- [Element and text location data]
═══

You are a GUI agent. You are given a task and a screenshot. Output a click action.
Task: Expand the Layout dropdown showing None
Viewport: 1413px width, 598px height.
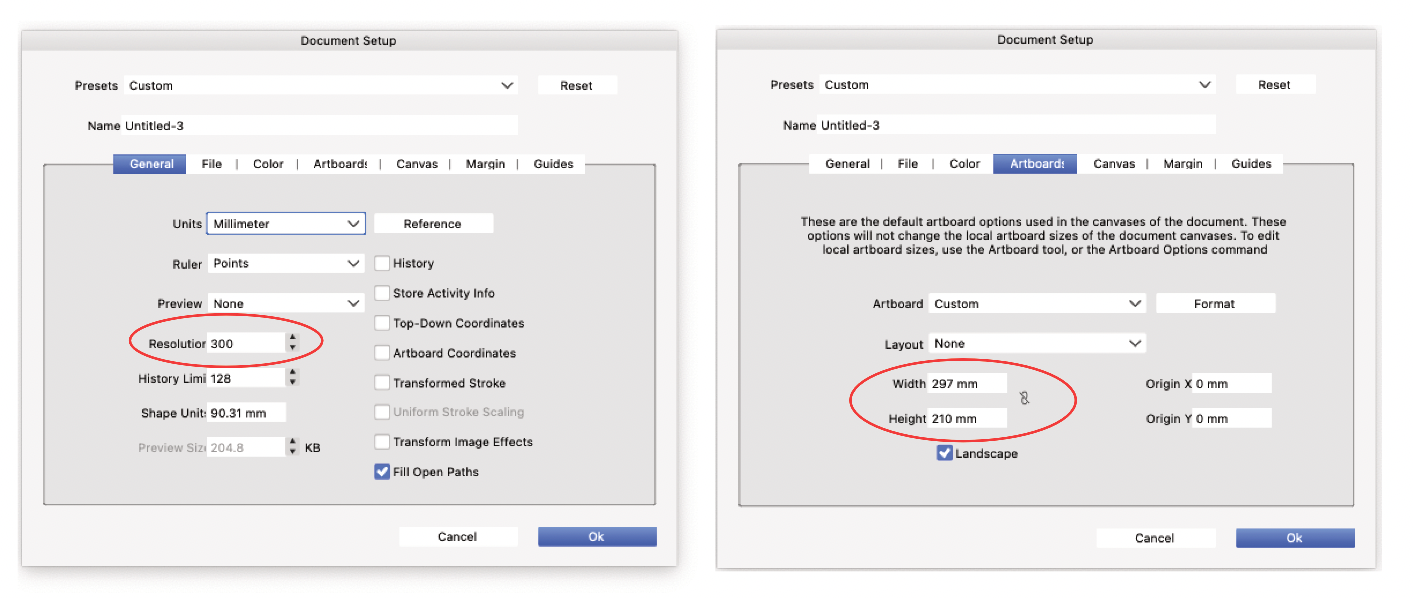[1037, 344]
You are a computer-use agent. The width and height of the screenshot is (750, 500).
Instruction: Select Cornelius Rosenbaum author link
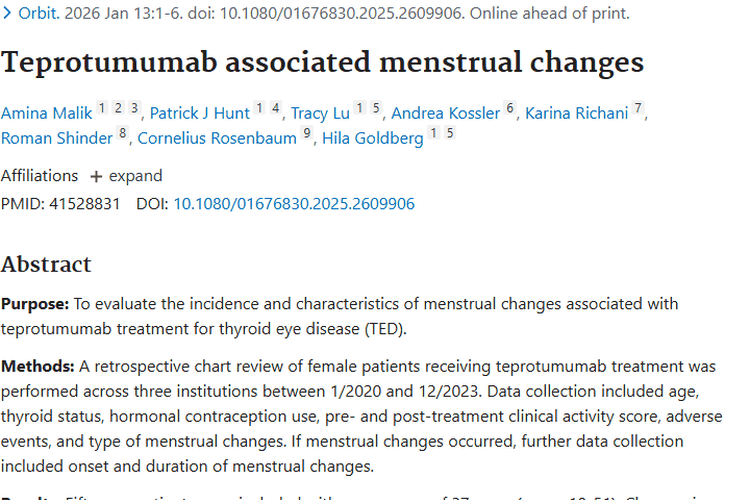217,138
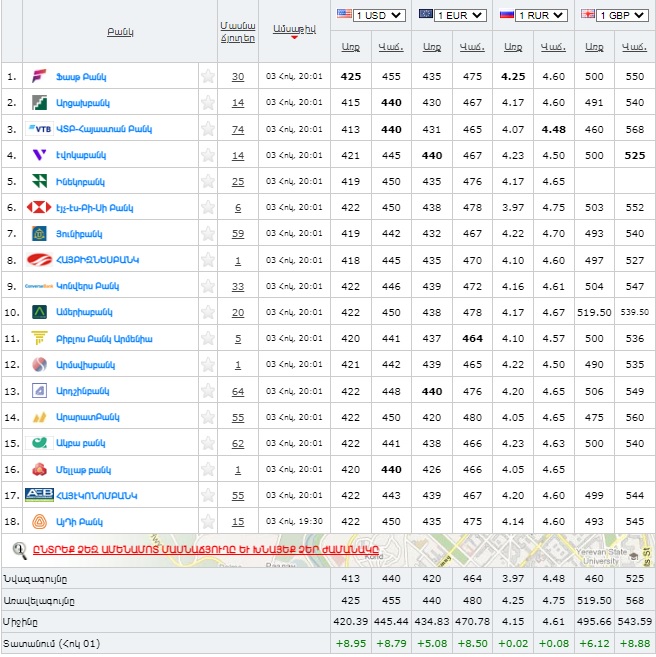Click branch count 74 for VTB-Armenia Bank
This screenshot has width=656, height=657.
pos(237,129)
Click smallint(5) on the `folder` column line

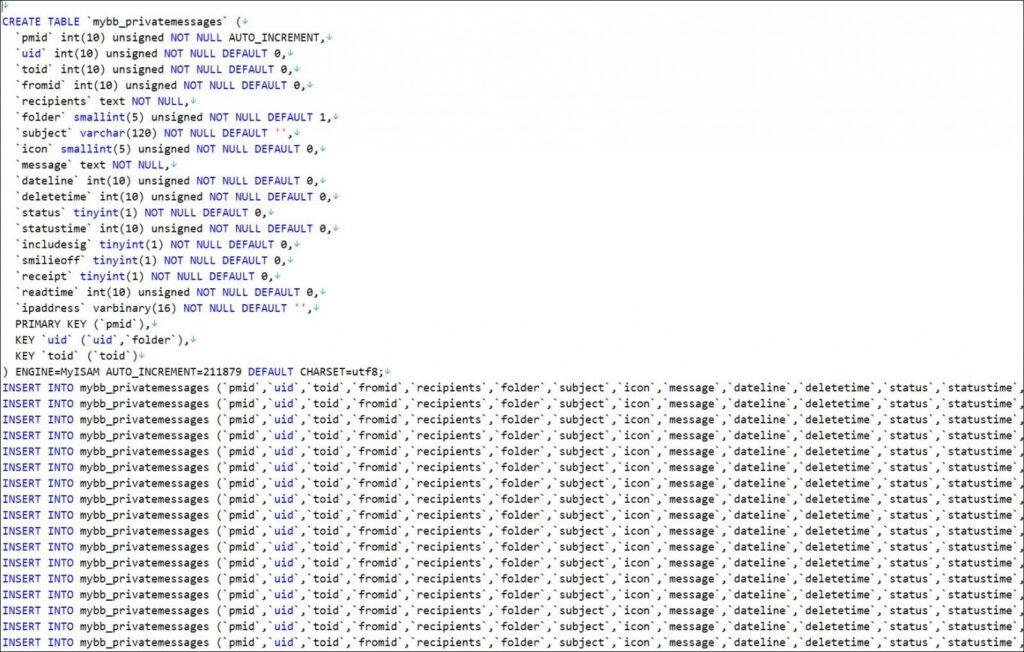pos(107,117)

═══

Rewrite all of the data above with every "agent" swapped for "assistant" and nothing else changed. Omit the pictures.

You are a GUI assistant. You are given a task and a screenshot. Output a click action.
Task: Expand the Layout dropdown showing None
Viewport: 1413px width, 598px height.
[1037, 344]
You are a computer-use assistant. The width and height of the screenshot is (750, 500).
Instruction: Select Cornelius Rosenbaum author link
217,138
Click branch count 74 for VTB-Armenia Bank
This screenshot has width=656, height=657.
pos(237,129)
Click smallint(5) on the `folder` column line

pos(107,117)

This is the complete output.